With the "12 Sonate da chiesa" (12 Church Sonatas), Robert M. Helmschrott presents a central work of his oeuvre, composed between 1984 and 1994. The cycle is far more than a homage to a historical genre: it is an artistic affirmation of the spiritual power of music and its ability to connect eras, cultures, and religions.
The traditional term "Sonata da chiesa" refers to the Baroque church sonata of the 17th and 18th centuries. Helmschrott deliberately adopts this designation—not as a historicist gesture, but as a point of departure for a creative engagement with music history. The movement titles—ranging from Alleluja, Psalmos, Antifona and Jubilus to Nomos, Hymnos, Elegie to Motetus or Aria —open a wide horizon: from Jewish Old Testament chant through Greco-Roman antiquity and the Christian Middle Ages to the early modern era. The Mediterranean cultural sphere forms the intellectual framework of the cycle.
Helmschrott understands “religious music” not as confined to a single confession, but as the expression of a humanistic vision. Jewish, Christian, and—implicitly—Islamic traditions are interwoven in a spirit of compassion and dialogue. Music thus becomes a space of understanding, sustained by reason, openness, and faith in the unifying power of love.
Formally, all twelve sonatas follow the two-part slow–fast structure characteristic of the later Baroque church sonata. The slow movements unfold meditative, contemplative soundscapes; the fast finales range from rhythmic vitality to jubilant ecstasy. A concertante dialogue between organ and various melodic instruments shapes the musical character: sharply contrasted passages, intimate exchanges, asymmetrical constellations, and at times the expressive monologue of a single instrument create a richly varied dramaturgy.
The architecture of the cycle follows a symbolic order. The number twelve—the product of the “perfect” numbers three and four—has played a central role in cultural history, from myth and mysticism to dodecaphony. Accordingly, the sonatas are arranged in four groups of three, each comprising two duos and a concluding trio; the final Sonata XII expands the instrumentation to seven performers, forming the sonic culmination of the cycle.
The tonal foundation is Helmschrott’s self-developed “Modus H,” an eight-note scale reminiscent of Olivier Messiaen’s modes of limited transposition, yet conceived independently. By combining elements of ancient church modes, the major–minor system, chromatic totality, and serial thinking, Helmschrott creates a language of remarkable color and depth: dense, dissonant harmonies and clusters stand alongside luminous consonant sonorities. Despite this diversity, the musical language remains cohesive and organic—every melodic and harmonic gesture is constructively interrelated.
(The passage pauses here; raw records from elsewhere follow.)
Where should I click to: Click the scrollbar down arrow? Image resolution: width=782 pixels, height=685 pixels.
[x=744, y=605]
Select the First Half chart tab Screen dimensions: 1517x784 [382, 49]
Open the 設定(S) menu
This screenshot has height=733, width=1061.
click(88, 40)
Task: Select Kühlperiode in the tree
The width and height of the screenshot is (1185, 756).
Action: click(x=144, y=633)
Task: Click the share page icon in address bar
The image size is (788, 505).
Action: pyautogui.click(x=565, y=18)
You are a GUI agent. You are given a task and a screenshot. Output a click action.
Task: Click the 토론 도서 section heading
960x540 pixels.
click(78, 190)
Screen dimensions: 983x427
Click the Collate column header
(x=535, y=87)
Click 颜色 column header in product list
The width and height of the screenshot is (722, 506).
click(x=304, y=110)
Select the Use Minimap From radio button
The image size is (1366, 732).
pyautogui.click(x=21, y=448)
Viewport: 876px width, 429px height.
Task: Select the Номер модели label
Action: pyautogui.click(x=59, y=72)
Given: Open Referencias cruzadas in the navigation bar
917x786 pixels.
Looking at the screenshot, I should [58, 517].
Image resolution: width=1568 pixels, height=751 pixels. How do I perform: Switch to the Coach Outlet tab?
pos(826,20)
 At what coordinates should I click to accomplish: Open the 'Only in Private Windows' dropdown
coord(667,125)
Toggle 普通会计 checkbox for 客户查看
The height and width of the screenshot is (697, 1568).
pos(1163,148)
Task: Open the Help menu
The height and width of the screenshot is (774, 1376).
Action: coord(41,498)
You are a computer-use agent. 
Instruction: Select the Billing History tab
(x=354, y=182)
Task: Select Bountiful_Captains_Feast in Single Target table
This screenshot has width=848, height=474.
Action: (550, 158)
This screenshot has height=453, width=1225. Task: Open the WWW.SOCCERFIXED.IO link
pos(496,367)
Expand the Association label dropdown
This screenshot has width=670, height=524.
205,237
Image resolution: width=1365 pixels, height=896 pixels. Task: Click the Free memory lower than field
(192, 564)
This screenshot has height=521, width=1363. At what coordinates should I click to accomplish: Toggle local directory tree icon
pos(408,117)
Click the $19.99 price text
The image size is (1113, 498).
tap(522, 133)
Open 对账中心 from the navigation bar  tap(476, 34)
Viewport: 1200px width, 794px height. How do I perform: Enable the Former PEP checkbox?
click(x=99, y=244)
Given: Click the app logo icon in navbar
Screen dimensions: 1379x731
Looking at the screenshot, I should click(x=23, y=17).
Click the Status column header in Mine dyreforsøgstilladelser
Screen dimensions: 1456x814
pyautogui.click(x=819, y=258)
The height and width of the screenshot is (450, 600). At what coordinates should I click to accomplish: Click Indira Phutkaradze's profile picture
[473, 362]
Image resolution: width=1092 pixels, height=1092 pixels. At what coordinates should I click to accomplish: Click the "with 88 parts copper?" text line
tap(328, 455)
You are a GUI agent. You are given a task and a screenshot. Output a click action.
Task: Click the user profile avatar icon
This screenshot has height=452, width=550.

In Sonata XII, Helmschrott makes a conscious statement by incorporating passages from Orlando di Lasso’s motet Timor et tremor. This quotation is not nostalgic, but structurally and spiritually grounded: the minor third, central to both Lasso’s chromatic writing and Helmschrott’s “Modus H,” forms the connecting link between Renaissance and present day. From the existential “fear and trembling” of the first movement, the music progresses toward a declarative "Non confundar" in radiant fortissimo—a sonic sign of trust and hope.
Robert M. Helmschrott (*1938), an award-winning composer, founder of the “Erdinger Orgelwoche” and the Munich concert series “Musica Sacra Viva,” and former President of the University of Music and Performing Arts Munich, regards the "12 Sonate da chiesa" as a summa of his artistic vision: rooted in tradition yet unmistakably contemporary, spiritually grounded yet dialogical in outlook, rigorously constructed and charged with expressive immediacy.
This album invites listeners to rediscover sacred music as a living presence—an echo of millennia of cultural memory and a resonant vision of unity in diversity.